← Back Published on

Big Visualization: Color

Technological advances in the last 15 years have increased our ability to collect and analyze large amounts of data in more efficient and cheaper ways. This has resulted in the boom of “big data”—data sets that have increased volume, velocity, and variability. Volume refers to the amount of data being collected, velocity refers to the speed at which data is collected and used, and variety refers to the increasing types of data collected. All of these factors increase the generalizability of your results. However, the most common current data visualization techniques are not able to capture the complexity of interactions in big data sets. This article will highlight some of the main challenges with simple data visualizations and will offer simple solutions to improve data displays.

Displaying Big Data in Complex Visualizations can Simplify the Takeaway

This article will highlight how color and contrast can change how your reader interprets your data.

Color, or lack thereof, is one of the most important aspects of a visual representation. Beyond being aesthetically pleasing, color serves to emphasize important data, group values together, and visually represent quantitative values. Therefore, it is crucial to select color palettes intentionally based on the type of data being displayed. In this example, we will look at antibiotic prescription rates per 1000 people by state from 2010 to 2019. The important takeaways from this data are:

  • which states have the highest prescription rates per 1000 people, and
  • are these rates increasing or decreasing over time?

Because the data deals with states over time, I made a choropleth map of the United States. These maps use color intensity to represent data in a defined area. The map is defined in the “locationmode” function of the code shown below. In this case, we are looking at states, but you can also use countries, counties, or other specifically defined areas according to your data. In order to line up the data from the states with the map, you need the “State Code”, the two letter abbreviations for each state; this map will not recognize the full state names. Make sure that your data frame has all of the necessary elements that the graph will pull before trying to make your graphs!

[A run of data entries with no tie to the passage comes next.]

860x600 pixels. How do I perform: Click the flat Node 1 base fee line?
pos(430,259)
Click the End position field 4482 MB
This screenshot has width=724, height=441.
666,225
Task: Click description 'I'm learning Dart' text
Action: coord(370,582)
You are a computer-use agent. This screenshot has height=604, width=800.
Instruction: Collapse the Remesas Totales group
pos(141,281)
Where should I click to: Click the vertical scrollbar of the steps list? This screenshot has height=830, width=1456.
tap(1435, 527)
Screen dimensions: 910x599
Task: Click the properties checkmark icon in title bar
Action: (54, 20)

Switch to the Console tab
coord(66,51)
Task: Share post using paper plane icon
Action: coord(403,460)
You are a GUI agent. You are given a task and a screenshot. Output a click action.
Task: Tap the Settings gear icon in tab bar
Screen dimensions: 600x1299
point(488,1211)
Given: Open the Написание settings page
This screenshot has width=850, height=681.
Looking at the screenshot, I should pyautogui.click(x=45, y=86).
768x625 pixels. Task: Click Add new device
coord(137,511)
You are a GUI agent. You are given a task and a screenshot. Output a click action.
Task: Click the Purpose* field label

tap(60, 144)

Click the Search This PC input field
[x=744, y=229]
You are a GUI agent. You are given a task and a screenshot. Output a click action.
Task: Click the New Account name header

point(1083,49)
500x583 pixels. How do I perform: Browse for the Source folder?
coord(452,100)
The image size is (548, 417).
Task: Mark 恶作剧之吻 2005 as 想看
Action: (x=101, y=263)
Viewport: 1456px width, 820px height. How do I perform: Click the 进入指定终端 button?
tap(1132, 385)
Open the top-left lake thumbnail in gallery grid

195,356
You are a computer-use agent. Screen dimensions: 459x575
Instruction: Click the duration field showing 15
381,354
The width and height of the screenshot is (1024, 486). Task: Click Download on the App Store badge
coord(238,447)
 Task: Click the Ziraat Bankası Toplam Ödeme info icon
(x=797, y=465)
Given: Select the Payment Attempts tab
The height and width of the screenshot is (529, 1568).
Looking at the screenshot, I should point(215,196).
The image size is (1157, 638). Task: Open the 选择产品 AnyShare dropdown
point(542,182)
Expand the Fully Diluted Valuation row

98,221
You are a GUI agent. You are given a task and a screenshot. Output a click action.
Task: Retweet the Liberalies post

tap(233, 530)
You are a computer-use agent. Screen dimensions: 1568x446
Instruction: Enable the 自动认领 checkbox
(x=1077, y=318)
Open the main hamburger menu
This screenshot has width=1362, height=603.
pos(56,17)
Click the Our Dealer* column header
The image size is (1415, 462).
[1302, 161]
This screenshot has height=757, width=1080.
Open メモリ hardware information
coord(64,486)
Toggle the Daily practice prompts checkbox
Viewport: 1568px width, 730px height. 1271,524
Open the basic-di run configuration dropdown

Now that we have created the map, we can see how different colors change the initial meaning interpreted from the data. I used ColorBrewer2.0 to select the different color palettes seen below. On this site, you can choose the type of palette you want, the number of data classes (how many different colors you need), and show colorblind and print friendly options.

The first example, which contains a diverging palette of colors, focuses on one central value and represents values greater than and less than that central value as color “diverges” in both directions. This is not a useful way to show our data because there is no real value around which prescription rates center. In this case, the central value is the median of the data and the purple tones show rates less than the median value while the orange tones show rates greater than the median value. While this may be interesting in some cases, the median of the data changes every year since the rates change. Therefore, increases or decreases from the central value are arbitrary and do not answer either of our key questions.

The second example contains a categorical palette, in which each color represents a particular group of data. In the graph below, the “groups” of data are particular ranges of antibiotic prescription rates. Binning the data into random categories like this is unintuitive and does not allow the reader to understand the data at first glance.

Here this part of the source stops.